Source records
**********

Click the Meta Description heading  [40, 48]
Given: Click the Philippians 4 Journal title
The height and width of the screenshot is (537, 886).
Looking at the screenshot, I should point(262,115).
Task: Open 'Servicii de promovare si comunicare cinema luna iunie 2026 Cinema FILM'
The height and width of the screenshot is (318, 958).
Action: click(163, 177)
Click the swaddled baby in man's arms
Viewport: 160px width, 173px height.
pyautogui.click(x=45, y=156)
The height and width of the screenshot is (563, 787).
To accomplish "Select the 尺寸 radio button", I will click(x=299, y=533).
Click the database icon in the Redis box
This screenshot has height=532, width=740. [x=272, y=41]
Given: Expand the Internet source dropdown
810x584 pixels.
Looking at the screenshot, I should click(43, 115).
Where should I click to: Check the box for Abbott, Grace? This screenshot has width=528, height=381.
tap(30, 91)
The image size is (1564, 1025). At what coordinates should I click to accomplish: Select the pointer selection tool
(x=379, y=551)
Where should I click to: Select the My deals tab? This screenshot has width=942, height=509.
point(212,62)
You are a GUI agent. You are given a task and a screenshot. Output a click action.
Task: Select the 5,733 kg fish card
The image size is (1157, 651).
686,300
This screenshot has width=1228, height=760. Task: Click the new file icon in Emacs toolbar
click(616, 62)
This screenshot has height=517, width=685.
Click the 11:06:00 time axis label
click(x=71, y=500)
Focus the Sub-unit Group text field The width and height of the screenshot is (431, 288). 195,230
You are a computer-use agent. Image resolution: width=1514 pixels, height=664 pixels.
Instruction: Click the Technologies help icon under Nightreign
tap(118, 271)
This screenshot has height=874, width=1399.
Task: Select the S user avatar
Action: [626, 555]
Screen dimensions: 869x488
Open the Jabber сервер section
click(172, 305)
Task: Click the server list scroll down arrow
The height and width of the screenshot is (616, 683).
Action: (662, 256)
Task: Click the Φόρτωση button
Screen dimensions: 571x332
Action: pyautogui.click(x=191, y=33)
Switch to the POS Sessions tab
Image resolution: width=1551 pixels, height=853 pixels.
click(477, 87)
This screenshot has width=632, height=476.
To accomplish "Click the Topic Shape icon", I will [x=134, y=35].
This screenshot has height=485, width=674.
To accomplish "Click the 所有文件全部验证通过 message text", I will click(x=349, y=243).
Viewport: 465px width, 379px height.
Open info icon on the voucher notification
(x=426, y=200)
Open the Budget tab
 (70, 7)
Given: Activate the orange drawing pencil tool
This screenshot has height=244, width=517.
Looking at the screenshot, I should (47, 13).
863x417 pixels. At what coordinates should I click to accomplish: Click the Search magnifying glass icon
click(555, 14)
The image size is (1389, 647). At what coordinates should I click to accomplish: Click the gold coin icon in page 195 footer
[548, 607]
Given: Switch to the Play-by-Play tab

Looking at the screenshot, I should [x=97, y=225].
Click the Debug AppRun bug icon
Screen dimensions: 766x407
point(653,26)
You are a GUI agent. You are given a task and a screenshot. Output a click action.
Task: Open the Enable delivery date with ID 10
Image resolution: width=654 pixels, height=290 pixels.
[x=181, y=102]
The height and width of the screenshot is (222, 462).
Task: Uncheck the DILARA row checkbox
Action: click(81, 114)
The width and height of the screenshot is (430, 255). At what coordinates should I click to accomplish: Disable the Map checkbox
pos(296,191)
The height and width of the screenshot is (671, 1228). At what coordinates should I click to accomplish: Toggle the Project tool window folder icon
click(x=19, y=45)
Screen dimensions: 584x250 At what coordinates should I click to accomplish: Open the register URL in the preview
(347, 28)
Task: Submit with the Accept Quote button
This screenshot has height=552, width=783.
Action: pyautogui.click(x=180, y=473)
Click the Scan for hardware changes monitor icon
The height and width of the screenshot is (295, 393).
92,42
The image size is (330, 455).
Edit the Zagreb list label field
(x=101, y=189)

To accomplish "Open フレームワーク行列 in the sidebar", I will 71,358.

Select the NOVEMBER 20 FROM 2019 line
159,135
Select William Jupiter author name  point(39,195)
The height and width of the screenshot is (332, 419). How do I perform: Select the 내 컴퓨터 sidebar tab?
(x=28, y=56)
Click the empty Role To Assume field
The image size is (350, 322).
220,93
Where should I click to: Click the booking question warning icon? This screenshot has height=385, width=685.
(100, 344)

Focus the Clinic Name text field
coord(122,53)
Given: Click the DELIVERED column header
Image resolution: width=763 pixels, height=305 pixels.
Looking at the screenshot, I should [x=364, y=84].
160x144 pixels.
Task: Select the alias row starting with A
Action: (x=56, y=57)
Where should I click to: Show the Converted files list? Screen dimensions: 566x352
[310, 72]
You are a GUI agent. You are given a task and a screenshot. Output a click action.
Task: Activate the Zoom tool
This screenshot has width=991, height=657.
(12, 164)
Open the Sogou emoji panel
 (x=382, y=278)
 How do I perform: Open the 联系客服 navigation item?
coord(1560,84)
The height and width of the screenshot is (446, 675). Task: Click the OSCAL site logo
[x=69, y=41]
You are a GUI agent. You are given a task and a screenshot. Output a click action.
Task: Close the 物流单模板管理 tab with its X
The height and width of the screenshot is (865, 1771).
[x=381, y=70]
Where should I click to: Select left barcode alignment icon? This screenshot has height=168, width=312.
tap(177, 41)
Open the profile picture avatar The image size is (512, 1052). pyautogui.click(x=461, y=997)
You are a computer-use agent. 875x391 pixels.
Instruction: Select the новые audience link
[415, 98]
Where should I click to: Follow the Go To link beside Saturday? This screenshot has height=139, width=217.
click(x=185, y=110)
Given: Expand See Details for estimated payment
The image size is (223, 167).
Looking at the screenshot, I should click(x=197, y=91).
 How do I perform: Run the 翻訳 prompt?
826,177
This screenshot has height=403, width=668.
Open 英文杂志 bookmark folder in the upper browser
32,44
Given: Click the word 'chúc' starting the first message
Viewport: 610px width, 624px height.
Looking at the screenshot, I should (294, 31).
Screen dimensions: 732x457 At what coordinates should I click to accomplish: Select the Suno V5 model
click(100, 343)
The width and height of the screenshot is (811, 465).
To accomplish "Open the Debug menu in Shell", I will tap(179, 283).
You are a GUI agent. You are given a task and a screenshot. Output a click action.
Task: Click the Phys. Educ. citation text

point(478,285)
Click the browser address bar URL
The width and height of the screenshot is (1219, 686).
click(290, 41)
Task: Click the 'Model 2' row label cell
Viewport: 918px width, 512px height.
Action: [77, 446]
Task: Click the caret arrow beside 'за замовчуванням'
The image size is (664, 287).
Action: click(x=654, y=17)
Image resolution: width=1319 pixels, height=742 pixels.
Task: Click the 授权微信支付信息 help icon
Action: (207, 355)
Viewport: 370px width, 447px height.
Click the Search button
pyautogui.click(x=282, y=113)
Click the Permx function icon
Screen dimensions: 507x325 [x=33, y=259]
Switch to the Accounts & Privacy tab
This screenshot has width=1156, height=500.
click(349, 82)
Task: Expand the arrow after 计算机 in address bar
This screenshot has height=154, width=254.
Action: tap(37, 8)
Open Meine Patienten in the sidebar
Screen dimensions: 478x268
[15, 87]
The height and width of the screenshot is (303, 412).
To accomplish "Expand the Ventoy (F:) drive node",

**********

> EXERCISE INSTRUCTIONS:
Pull out every line above that holds the word "arrow".

> ANSWER SECTION:
Task: Click the server list scroll down arrow
Task: Click the caret arrow beside 'за замовчуванням'
Task: Expand the arrow after 计算机 in address bar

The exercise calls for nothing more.